Suipie has a theory about that. It’s to do with the fact that our wine tradition goes back 400 years, much longer than that of the other New World Countries. Also, we were influenced by the French in the form of the Huguenot immigrants which they were not.
Suipie thinks that we still tend to look to France as our role model, but, whatever, it pleases Suipie to hold that opinion however valid it may or may not be!
Pinot is a different story though, because it is so difficult to compete. Burgundy seems to have the best balance, but even there, they do not always get it right, largely because of climatic problems.

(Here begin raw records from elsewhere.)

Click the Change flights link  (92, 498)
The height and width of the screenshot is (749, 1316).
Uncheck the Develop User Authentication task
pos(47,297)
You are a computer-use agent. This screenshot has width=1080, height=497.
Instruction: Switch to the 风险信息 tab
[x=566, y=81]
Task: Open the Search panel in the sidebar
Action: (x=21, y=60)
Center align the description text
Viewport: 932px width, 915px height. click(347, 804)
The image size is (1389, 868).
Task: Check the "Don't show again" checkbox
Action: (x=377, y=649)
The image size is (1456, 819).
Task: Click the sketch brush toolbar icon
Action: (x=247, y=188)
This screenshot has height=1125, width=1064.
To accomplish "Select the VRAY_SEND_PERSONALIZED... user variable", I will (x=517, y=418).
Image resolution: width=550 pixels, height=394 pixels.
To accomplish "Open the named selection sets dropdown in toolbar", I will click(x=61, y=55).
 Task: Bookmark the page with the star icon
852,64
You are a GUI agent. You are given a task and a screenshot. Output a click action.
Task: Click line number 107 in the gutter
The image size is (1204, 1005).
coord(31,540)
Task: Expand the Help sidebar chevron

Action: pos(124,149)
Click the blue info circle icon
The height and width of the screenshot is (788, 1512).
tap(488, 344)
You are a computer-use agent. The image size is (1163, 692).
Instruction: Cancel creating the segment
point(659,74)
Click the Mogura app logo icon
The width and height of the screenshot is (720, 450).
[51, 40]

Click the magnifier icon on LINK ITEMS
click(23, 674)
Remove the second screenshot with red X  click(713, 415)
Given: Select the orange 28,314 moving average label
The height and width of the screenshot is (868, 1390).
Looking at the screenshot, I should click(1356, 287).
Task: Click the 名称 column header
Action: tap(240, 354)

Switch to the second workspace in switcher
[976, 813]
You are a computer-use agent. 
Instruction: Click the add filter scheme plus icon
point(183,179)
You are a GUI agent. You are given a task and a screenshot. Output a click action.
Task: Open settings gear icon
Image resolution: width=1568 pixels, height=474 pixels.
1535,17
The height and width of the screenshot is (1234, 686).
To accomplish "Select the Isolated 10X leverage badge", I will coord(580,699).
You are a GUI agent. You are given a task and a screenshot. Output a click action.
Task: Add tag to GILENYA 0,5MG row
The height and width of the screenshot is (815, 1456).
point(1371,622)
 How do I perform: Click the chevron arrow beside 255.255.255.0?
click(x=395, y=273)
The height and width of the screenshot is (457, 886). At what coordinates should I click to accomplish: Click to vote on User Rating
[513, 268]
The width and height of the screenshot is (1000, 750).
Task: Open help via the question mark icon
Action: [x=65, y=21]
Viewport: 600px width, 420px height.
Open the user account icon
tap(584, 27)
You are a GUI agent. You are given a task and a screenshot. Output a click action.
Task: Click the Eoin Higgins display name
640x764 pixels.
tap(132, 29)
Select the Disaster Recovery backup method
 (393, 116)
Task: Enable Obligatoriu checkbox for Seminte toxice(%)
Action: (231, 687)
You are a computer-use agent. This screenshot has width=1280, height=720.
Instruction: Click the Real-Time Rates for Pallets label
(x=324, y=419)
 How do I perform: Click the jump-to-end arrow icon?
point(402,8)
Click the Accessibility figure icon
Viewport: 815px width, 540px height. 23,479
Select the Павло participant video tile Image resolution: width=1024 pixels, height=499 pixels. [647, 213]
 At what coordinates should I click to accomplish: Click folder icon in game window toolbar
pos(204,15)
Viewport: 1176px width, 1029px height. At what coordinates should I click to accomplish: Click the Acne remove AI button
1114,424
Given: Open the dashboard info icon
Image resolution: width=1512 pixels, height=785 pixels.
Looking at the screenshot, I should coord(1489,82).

When they do, however, well, the price speaks for itself, perhaps $20 000 for a Romanée- Conti Grand Cru.
The tight grape bunches promote disease, weather conditions are vital to proper growth, aging is erratic; basically its hands-on and deep prayers to the Weather-Gods!
When you think that this is mostly all based on or around the village of Gevrey, often called Gevrey-Chambertin, and only about 37 hectares of vineyards, it really is extraordinary. Why change when you got it right asks Suipie. Why indeed? But the fact remains that even if “New World” Pinot does not measure up to the “Old”, and probably never can, the wines that we new-comers make are all still pretty awesome!
Back to the film. It was American, the lady was pretty, the Frenchman handsome, she went back to Oregon and after a bit of moping about, he followed her, to import old European skills to these upstart (if pretty) Americans. The movie ended before you were told if it all worked out or not!
In closing, Suipie was rather amused by a piece he saw on the net which pointed out that in World War 2, the leaders of the victorious nations all were drinkers. Churchill of course lead by sheer example, but neither Rooseveldt nor Stalin were shy. On the other hand, Mussolini once used to drink wine but later took nothing stronger than milk, while both Hitler and Japanese leader Hideki Tojo were complete teetotallers.
Make of that what you will.
Interestingly enough, however, recent research suggests that one of the greatest warriors of all time, Alexander the Great, may have been a full-on alcoholic. It is even said that during the fever that lead to his death, at age 32, he insisted on drinking vast quantities of wine as opposed to water, to quench his thirst. The same article said Alexander’s father, Philip ii of Macedonia, drank so much that he was called “the human sponge”.
Suipie doesn’t know anything about that one, but would have thought that the hangovers produced by drinking the sort of wines that they were making back then (about 330 years BC) must have produced some crippling ones. Perhaps those people were tougher than we are! Perhaps it also explains why both Philip and Alexander died in their early 30’s.
Suipie is creeping disturbingly close to Three Score Years and Ten, and, like Pontac, there is an awful lot still to be tried. Mind you, all you can do is your best. Let it never be said that Suipie did not try!